** Start ROWS **

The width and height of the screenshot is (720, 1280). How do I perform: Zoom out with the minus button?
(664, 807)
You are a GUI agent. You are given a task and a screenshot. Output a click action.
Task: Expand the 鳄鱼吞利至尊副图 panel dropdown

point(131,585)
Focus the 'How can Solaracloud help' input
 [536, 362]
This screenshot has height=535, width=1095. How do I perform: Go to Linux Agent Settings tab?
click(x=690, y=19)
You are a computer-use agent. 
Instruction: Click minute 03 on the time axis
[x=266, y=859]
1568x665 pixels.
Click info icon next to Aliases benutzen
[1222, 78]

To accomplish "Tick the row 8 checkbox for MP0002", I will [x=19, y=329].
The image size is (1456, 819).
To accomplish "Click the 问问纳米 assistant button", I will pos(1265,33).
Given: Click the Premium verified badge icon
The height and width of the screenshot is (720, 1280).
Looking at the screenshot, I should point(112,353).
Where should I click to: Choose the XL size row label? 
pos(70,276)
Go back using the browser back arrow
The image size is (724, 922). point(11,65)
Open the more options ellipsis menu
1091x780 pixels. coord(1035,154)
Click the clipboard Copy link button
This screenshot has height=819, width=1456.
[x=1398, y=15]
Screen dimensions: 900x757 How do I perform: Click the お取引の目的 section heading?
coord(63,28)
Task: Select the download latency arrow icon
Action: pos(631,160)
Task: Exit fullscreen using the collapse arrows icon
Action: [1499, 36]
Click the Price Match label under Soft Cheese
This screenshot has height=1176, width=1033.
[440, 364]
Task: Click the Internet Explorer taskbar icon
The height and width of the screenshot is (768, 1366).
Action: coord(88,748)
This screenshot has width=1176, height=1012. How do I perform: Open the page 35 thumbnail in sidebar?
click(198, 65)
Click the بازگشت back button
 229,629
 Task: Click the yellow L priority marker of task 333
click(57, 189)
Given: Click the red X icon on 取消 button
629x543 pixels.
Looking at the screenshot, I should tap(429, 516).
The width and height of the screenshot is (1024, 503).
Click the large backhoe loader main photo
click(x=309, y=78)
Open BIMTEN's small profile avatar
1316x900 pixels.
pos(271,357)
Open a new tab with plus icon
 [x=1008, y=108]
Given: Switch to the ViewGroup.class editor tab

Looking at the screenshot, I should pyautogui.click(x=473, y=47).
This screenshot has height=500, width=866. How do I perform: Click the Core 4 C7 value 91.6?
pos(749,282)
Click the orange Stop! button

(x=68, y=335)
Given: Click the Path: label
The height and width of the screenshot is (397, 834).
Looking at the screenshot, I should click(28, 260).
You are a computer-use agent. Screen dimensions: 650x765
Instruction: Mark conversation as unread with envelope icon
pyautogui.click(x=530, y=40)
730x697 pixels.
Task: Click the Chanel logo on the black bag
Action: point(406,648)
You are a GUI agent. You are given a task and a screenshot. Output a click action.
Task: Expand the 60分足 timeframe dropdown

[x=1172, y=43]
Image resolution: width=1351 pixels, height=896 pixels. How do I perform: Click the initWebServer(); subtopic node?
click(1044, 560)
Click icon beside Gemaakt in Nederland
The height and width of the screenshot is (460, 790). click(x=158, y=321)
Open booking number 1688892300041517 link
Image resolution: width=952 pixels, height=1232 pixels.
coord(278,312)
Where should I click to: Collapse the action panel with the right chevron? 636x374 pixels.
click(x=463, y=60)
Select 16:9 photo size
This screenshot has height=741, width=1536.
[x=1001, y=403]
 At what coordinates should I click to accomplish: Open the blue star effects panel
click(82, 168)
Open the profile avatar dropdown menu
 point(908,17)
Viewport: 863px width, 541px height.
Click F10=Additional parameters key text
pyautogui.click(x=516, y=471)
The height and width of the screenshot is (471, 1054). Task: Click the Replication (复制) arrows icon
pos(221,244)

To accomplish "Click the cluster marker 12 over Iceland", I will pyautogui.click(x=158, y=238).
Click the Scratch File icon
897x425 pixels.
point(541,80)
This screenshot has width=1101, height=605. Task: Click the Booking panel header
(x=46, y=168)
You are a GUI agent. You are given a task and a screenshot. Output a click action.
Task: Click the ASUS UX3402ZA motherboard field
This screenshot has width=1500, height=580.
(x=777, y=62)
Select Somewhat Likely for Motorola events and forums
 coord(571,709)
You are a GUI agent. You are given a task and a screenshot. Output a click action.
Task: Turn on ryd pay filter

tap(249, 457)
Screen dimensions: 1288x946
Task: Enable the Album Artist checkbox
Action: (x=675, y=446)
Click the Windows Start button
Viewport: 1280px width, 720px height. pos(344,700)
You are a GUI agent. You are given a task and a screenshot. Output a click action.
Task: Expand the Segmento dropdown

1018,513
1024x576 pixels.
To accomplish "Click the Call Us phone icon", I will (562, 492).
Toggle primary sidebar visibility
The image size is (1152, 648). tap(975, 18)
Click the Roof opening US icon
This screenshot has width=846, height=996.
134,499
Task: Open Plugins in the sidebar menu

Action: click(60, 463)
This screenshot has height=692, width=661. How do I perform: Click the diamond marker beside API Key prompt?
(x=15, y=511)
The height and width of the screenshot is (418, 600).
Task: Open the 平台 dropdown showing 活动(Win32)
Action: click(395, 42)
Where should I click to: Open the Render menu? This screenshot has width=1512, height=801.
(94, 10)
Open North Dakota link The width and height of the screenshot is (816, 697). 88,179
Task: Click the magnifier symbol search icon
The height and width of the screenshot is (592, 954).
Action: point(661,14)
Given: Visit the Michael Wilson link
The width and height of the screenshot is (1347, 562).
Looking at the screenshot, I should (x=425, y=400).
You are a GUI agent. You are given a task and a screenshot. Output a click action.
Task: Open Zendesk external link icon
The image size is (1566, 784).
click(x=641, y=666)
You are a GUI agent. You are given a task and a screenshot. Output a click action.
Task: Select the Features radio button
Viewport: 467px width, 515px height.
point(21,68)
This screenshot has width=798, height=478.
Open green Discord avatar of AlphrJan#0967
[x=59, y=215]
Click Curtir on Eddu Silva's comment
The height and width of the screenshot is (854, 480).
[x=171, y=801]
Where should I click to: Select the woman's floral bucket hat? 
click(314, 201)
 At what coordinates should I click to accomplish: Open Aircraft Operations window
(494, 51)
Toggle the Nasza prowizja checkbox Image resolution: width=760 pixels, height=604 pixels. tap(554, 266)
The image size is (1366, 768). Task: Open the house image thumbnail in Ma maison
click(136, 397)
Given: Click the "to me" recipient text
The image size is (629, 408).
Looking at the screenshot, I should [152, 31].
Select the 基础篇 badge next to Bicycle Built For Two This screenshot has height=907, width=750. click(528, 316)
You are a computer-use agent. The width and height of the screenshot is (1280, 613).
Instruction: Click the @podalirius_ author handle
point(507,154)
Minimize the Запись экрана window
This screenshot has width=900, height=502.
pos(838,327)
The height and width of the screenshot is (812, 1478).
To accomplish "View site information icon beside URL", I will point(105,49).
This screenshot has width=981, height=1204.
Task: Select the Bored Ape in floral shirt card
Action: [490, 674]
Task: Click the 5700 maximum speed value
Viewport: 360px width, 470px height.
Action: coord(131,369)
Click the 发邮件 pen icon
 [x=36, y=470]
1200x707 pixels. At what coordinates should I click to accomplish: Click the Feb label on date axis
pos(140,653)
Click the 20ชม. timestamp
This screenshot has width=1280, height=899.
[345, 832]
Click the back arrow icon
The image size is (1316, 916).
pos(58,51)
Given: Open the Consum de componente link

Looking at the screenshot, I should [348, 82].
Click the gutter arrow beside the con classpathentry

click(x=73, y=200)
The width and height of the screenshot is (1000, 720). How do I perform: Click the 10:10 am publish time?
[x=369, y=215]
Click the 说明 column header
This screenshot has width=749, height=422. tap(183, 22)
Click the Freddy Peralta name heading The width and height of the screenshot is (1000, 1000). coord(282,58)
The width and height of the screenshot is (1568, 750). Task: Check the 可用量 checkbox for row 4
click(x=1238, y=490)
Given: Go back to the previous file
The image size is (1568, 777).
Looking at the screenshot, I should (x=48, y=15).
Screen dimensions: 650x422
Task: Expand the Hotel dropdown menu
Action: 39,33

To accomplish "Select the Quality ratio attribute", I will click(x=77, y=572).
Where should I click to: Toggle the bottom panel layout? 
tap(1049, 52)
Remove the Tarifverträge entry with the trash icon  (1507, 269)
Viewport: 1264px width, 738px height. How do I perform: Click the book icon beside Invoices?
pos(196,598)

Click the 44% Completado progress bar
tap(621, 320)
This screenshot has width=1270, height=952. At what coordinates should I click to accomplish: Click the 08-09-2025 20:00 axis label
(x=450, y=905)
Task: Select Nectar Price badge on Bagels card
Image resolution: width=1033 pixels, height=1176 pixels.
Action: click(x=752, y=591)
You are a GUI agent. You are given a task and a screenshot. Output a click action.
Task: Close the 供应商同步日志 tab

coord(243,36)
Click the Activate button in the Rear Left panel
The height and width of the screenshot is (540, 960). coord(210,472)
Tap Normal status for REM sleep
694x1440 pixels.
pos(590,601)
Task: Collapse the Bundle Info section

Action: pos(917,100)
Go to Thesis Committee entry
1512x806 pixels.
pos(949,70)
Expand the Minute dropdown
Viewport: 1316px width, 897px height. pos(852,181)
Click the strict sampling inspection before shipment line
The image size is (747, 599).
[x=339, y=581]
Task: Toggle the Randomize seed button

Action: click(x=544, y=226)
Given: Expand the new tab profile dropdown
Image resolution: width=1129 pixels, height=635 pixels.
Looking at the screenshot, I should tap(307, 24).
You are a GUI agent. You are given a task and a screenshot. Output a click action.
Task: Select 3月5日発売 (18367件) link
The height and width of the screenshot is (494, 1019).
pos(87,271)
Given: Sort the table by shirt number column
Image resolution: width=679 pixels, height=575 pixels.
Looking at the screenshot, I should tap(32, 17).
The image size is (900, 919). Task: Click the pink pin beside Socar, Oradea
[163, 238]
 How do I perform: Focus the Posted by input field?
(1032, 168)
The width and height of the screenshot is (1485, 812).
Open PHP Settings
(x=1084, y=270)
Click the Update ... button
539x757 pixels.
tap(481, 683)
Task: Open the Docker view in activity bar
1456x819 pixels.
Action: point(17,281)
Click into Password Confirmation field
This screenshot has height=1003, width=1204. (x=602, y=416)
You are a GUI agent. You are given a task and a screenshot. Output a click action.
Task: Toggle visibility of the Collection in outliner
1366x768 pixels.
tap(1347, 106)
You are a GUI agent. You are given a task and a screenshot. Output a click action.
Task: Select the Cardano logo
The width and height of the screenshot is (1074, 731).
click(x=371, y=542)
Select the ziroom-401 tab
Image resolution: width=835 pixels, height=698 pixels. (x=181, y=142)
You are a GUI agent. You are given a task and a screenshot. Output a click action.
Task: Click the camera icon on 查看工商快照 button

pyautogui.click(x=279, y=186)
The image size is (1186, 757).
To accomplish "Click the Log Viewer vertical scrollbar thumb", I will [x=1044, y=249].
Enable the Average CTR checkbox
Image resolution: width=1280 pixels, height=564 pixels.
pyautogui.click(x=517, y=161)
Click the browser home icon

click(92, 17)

** End ROWS **

→ **EXERCISE DETAILS**: Copy the rows above without changes, from the line containing "1024x576 pixels." through the line containing "click(314, 201)", including both of those lines.

→ **FINAL RESULT**:
1024x576 pixels.
To accomplish "Click the Call Us phone icon", I will (562, 492).
Toggle primary sidebar visibility
The image size is (1152, 648). tap(975, 18)
Click the Roof opening US icon
This screenshot has width=846, height=996.
134,499
Task: Open Plugins in the sidebar menu

Action: click(60, 463)
This screenshot has height=692, width=661. How do I perform: Click the diamond marker beside API Key prompt?
(x=15, y=511)
The height and width of the screenshot is (418, 600).
Task: Open the 平台 dropdown showing 活动(Win32)
Action: click(395, 42)
Where should I click to: Open the Render menu? This screenshot has width=1512, height=801.
(94, 10)
Open North Dakota link The width and height of the screenshot is (816, 697). 88,179
Task: Click the magnifier symbol search icon
The height and width of the screenshot is (592, 954).
Action: point(661,14)
Given: Visit the Michael Wilson link
The width and height of the screenshot is (1347, 562).
Looking at the screenshot, I should (x=425, y=400).
You are a GUI agent. You are given a task and a screenshot. Output a click action.
Task: Open Zendesk external link icon
The image size is (1566, 784).
click(x=641, y=666)
You are a GUI agent. You are given a task and a screenshot. Output a click action.
Task: Select the Features radio button
Viewport: 467px width, 515px height.
point(21,68)
This screenshot has width=798, height=478.
Open green Discord avatar of AlphrJan#0967
[x=59, y=215]
Click Curtir on Eddu Silva's comment
The height and width of the screenshot is (854, 480).
[x=171, y=801]
Where should I click to: Select the woman's floral bucket hat? 
click(314, 201)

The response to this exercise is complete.